What the task asks: Word for word, restate the lines from the start of the data below through the line containing "Given: Open info icon for 11:16:18 am record".

Stored items:
◆ ◆ ◆ ◆ ◆ ◆ ◆

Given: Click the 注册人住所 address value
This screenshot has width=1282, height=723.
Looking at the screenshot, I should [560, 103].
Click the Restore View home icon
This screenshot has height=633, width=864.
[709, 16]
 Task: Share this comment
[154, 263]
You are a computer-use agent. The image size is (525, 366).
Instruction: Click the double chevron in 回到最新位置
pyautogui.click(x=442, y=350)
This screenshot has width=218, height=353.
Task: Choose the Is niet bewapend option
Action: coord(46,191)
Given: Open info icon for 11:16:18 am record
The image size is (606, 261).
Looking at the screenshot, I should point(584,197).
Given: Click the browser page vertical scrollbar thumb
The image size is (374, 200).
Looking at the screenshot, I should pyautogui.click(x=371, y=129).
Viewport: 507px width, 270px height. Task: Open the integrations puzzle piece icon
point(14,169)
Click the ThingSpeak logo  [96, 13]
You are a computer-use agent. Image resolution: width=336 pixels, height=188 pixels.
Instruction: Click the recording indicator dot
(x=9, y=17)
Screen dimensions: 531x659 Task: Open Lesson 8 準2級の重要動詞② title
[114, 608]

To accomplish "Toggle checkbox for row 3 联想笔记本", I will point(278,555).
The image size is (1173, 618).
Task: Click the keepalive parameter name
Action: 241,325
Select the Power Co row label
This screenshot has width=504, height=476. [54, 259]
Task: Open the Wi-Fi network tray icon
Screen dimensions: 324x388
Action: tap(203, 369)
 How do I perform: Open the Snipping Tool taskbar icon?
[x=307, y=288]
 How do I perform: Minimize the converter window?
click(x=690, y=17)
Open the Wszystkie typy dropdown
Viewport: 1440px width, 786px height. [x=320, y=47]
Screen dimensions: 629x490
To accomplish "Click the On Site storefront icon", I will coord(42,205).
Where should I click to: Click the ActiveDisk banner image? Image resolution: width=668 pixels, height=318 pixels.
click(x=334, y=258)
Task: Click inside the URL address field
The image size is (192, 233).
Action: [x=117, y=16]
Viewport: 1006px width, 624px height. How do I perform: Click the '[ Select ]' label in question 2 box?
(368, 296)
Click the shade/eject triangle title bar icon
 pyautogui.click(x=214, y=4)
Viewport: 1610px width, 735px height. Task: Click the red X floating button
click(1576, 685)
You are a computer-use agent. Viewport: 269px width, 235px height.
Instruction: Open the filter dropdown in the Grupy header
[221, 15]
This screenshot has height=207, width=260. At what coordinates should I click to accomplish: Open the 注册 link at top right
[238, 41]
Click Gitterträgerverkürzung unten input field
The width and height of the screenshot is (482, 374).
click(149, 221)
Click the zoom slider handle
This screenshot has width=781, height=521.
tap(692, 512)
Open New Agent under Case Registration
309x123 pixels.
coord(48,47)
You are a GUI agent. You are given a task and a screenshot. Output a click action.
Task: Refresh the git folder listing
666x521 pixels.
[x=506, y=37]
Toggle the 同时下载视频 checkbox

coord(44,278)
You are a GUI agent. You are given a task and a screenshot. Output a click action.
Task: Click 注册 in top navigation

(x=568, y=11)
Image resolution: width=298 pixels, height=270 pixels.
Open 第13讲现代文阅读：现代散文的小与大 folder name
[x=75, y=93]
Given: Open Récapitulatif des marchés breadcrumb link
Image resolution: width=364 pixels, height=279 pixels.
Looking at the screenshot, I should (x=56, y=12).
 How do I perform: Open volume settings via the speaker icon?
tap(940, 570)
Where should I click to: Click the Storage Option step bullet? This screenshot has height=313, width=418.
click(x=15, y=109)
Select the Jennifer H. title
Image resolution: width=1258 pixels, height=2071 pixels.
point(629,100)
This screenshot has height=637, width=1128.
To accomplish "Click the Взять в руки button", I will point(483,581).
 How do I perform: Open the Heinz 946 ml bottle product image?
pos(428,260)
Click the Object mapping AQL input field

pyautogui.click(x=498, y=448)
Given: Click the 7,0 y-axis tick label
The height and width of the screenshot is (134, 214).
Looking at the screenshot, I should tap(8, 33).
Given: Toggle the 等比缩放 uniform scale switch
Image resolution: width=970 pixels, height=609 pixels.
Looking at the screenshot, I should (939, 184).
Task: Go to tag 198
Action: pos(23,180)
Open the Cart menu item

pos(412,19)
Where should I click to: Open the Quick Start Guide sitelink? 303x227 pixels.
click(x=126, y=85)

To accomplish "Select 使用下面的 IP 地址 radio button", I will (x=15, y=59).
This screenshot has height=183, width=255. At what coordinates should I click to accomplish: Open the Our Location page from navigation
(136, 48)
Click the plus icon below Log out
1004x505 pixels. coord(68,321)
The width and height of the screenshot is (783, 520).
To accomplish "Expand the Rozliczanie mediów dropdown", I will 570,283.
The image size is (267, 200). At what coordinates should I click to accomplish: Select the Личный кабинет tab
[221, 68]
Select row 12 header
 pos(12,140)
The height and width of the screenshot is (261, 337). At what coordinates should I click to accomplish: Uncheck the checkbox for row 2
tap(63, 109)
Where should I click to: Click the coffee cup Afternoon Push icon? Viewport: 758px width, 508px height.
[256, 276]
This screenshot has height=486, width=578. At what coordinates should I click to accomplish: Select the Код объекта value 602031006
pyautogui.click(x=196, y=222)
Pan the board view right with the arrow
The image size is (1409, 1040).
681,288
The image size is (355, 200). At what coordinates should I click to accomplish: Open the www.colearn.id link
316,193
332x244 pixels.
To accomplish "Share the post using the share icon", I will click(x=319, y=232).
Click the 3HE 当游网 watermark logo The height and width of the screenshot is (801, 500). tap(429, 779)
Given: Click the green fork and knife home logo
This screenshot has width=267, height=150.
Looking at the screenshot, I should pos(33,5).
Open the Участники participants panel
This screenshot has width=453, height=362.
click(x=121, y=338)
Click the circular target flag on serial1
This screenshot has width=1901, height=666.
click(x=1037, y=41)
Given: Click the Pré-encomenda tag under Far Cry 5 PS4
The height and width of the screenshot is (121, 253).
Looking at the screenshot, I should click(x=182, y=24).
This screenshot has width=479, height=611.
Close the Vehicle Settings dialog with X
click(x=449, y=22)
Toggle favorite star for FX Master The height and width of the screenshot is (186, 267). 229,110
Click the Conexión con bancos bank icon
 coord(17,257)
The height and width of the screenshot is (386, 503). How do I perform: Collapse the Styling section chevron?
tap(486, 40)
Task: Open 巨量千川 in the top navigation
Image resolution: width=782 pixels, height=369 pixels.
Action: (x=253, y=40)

◆ ◆ ◆ ◆ ◆ ◆ ◆

Answer area:
Given: Click the 注册人住所 address value
This screenshot has width=1282, height=723.
Looking at the screenshot, I should [560, 103].
Click the Restore View home icon
This screenshot has height=633, width=864.
[709, 16]
 Task: Share this comment
[154, 263]
You are a computer-use agent. The image size is (525, 366).
Instruction: Click the double chevron in 回到最新位置
pyautogui.click(x=442, y=350)
This screenshot has width=218, height=353.
Task: Choose the Is niet bewapend option
Action: coord(46,191)
Given: Open info icon for 11:16:18 am record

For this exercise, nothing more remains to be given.